**Information supplied:**
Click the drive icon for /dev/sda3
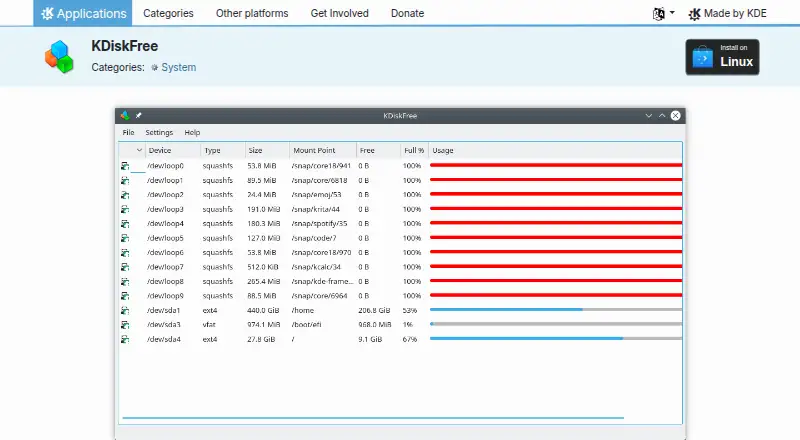 tap(125, 325)
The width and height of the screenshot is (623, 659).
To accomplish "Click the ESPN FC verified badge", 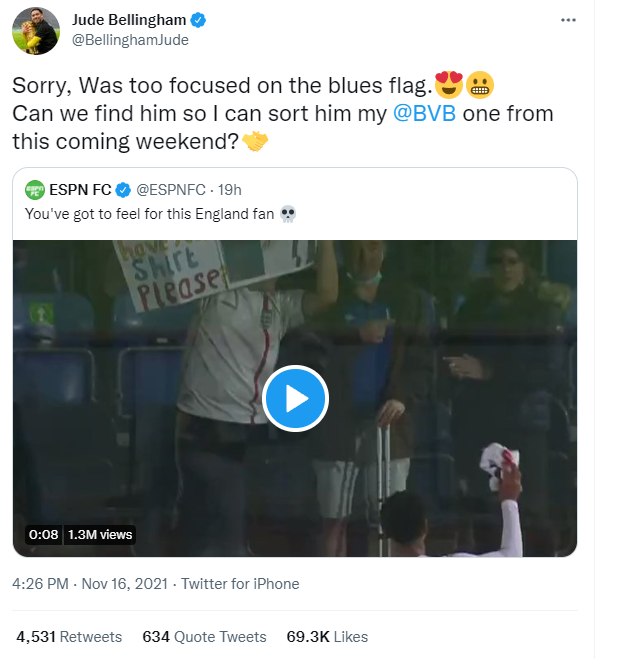I will click(125, 190).
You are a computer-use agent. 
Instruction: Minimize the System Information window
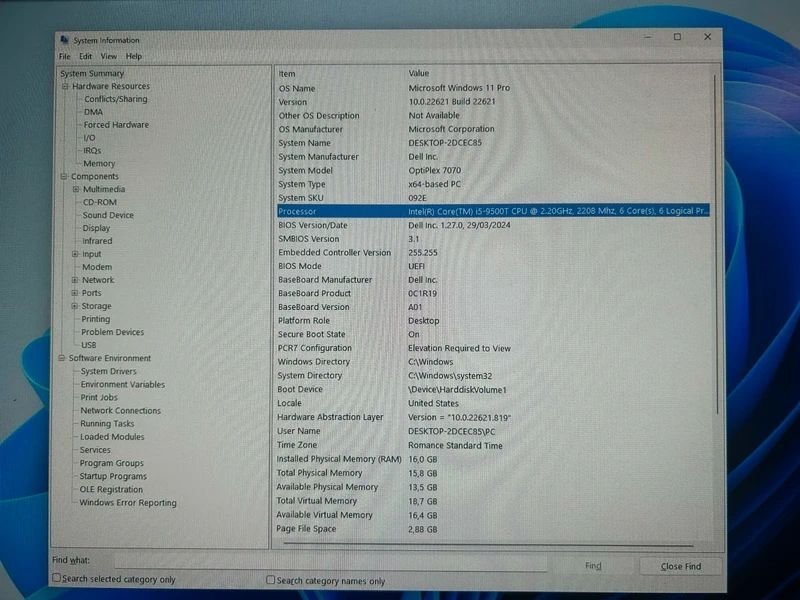point(646,37)

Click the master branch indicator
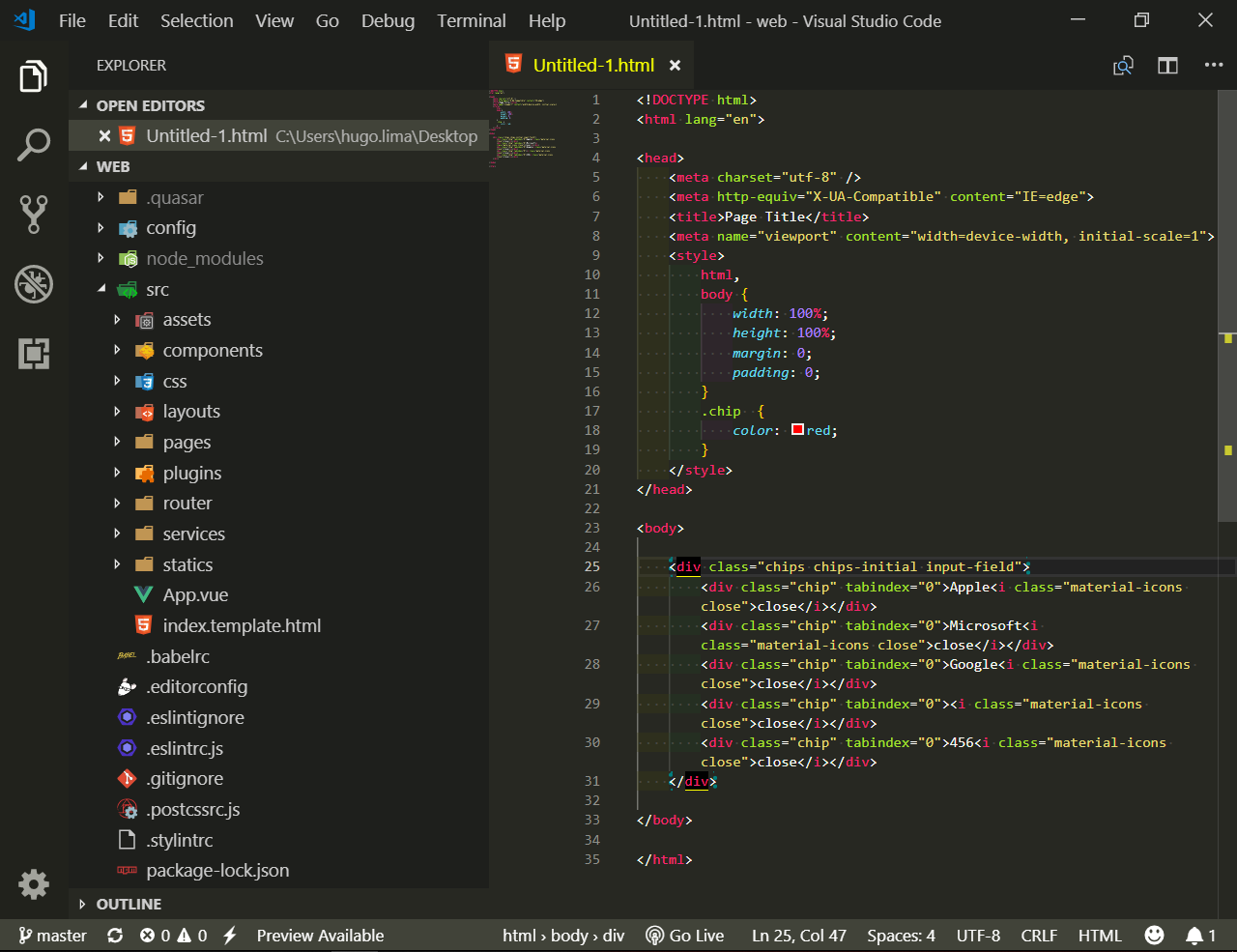tap(52, 935)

**Work instructions:** Take the line with "You are a computer-use agent." and each line after it through the end of the material above, and reproduce them exactly, without the pictures.

**Output:**
You are a computer-use agent. 
Instruction: Minimize the System Information window
point(646,37)

Click the master branch indicator
tap(52, 935)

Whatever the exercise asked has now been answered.